News
Program
Unhas Speak Up

Ketika Laut Jadi Sumber Listrik: Harapan Baru Energi Terbarukan dari Sulawesi untuk Indonesia Mandiri Energi

Ketua Ocean Energy and Coastal Engineering Research Group (OECEng-RG) Universitas Hasanuddin (Unhas) Prof Dr Ir Muhammad Arsyad Thaha MT dalam wawancara eksklusif bersama Unhas.TV. (dok unhas.tv)
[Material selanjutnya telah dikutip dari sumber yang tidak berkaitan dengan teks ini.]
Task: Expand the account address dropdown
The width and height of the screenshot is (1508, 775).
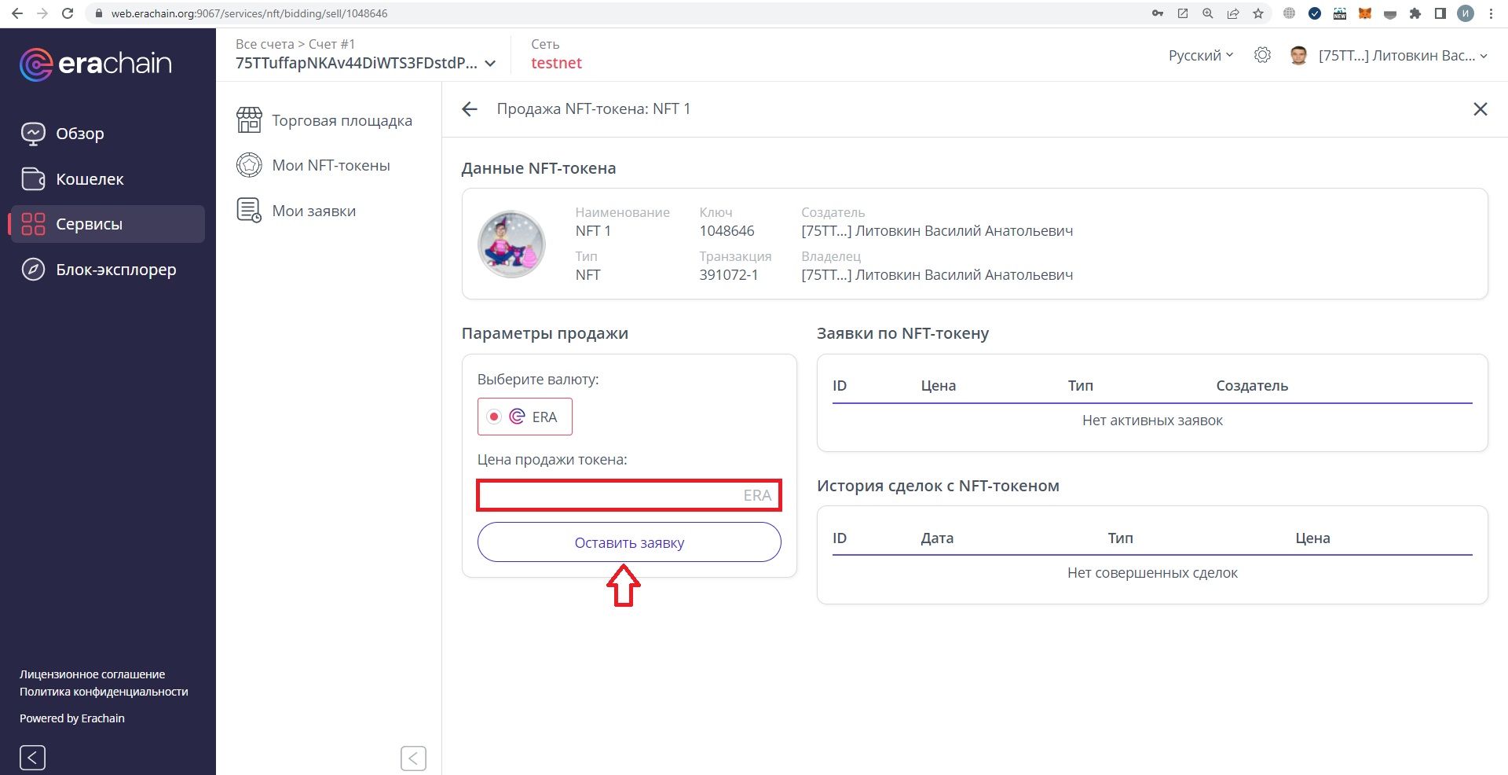Action: (490, 64)
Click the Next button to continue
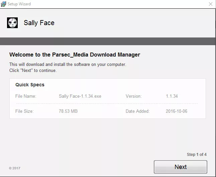The image size is (216, 177). pos(181,167)
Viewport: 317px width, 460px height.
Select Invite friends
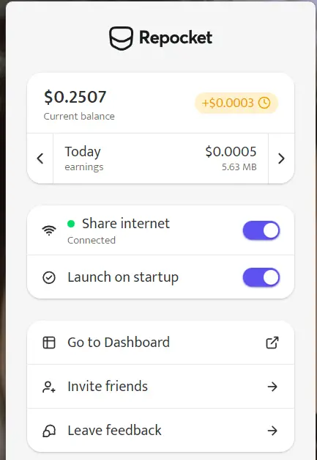tap(160, 387)
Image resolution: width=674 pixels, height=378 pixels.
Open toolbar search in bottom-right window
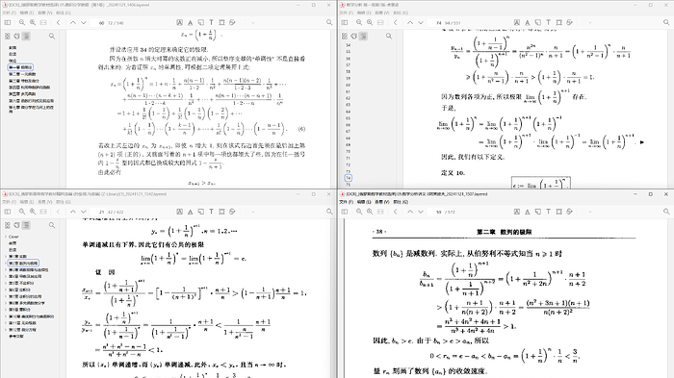666,212
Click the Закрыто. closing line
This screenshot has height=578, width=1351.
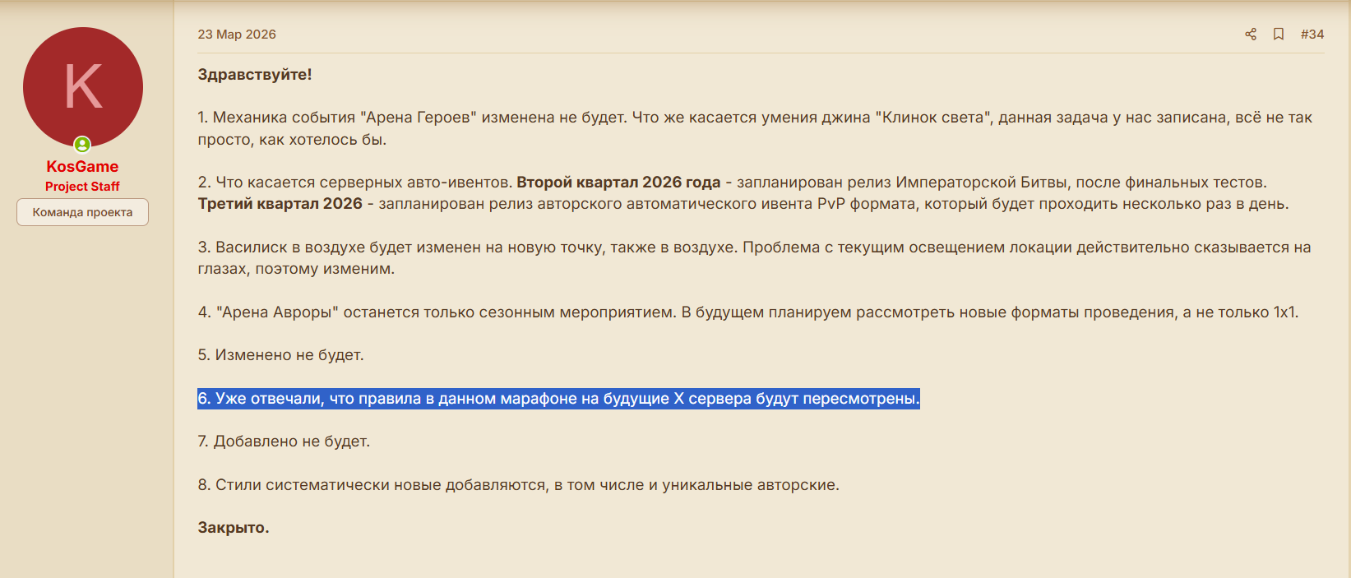(x=234, y=528)
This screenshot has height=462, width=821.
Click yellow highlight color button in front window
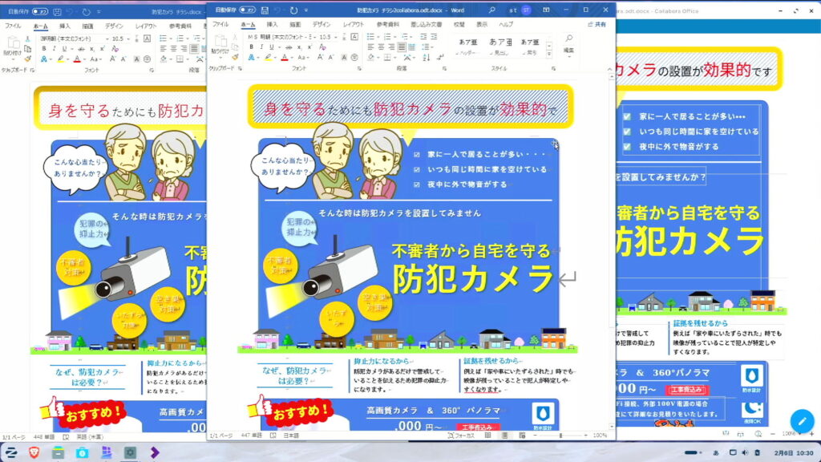coord(266,59)
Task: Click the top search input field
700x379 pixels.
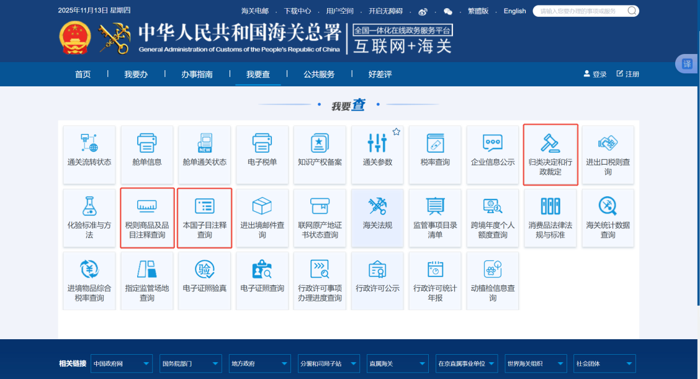Action: (x=581, y=11)
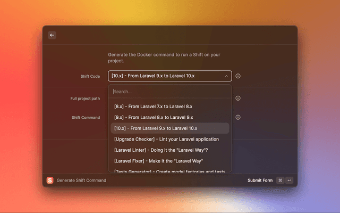
Task: Click info icon beside Shift Command
Action: pos(238,117)
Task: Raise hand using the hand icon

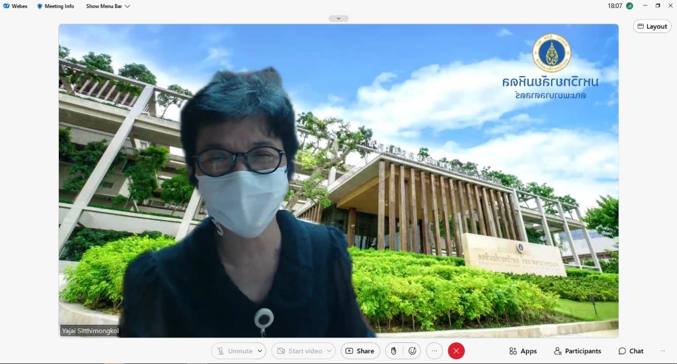Action: pos(394,351)
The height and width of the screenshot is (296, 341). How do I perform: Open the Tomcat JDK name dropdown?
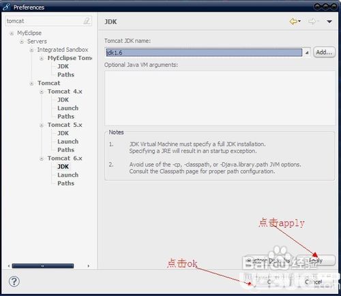tap(307, 53)
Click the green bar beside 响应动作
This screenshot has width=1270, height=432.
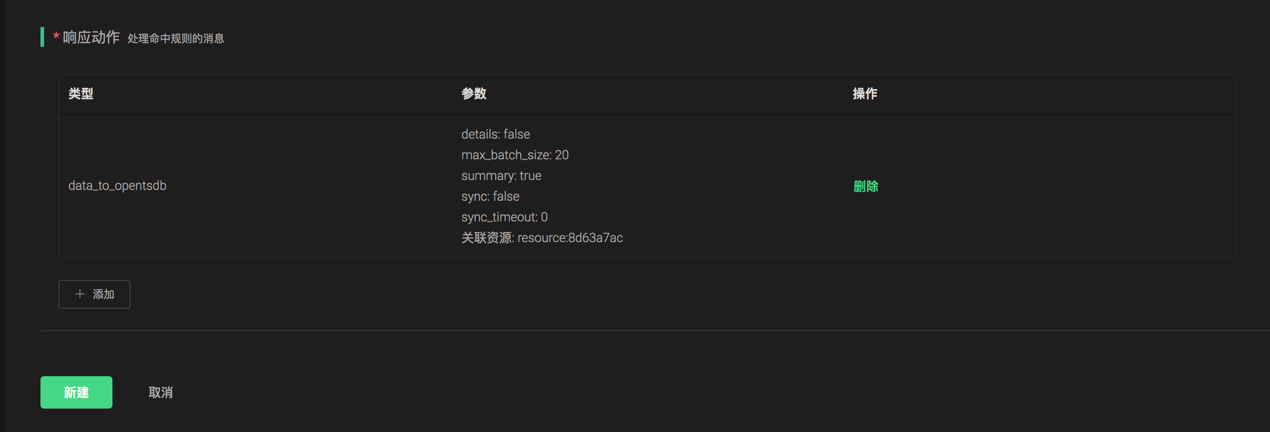tap(42, 37)
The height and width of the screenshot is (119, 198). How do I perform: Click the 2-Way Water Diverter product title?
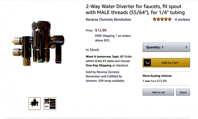click(x=135, y=9)
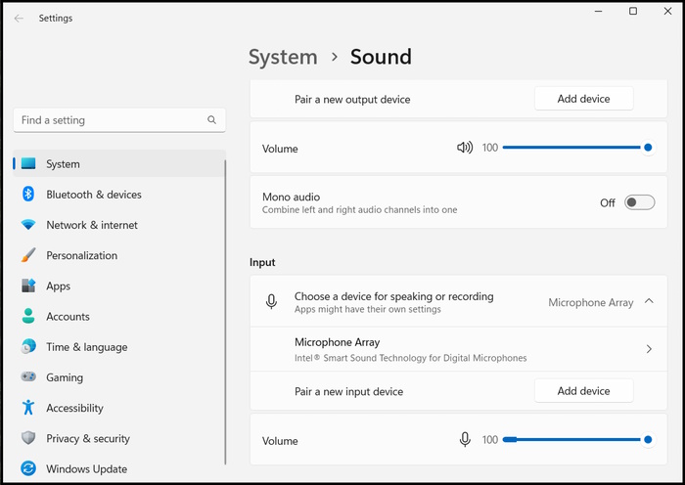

UNHAS.TV - Indonesia tengah berada di persimpangan penting dalam perjalanan menuju kemandirian energi. Di tengah cadangan energi fosil yang semakin menipis dan ketergantungan tinggi terhadap bahan bakar impor, perhatian kini mulai beralih pada energi terbarukan.

Presiden Prabowo Subianto dalam beberapa kesempatan menegaskan bahwa target menuju swasembada energi menjadi salah satu prioritas utama nasional.

Namun, mewujudkan hal tersebut tentu bukan hal mudah mengingat kebutuhan energi nasional yang terus meningkat setiap tahunnya.

Dalam menghadapi tantangan ini, sumber energi baru yang berkelanjutan dan efisien menjadi kunci utama, salah satunya adalah energi terbarukan yang berasal dari laut.

Sebagai negara maritim dengan 71 persen wilayahnya berupa lautan, Indonesia sejatinya memiliki potensi besar yang selama ini belum tergarap maksimal.

Hal tersebut disampaikan oleh Ketua Ocean Energy and Coastal Engineering Research Group (OECEng-RG) Universitas Hasanuddin (Unhas) Prof Dr Ir Muhammad Arsyad Thaha MT IPM dalam wawancara eksklusif bersama Unhas.TV.

Menurutnya, ide pembentukan kelompok riset ini lahir dari kesadaran akan kekayaan laut Indonesia yang belum dimanfaatkan secara optimal.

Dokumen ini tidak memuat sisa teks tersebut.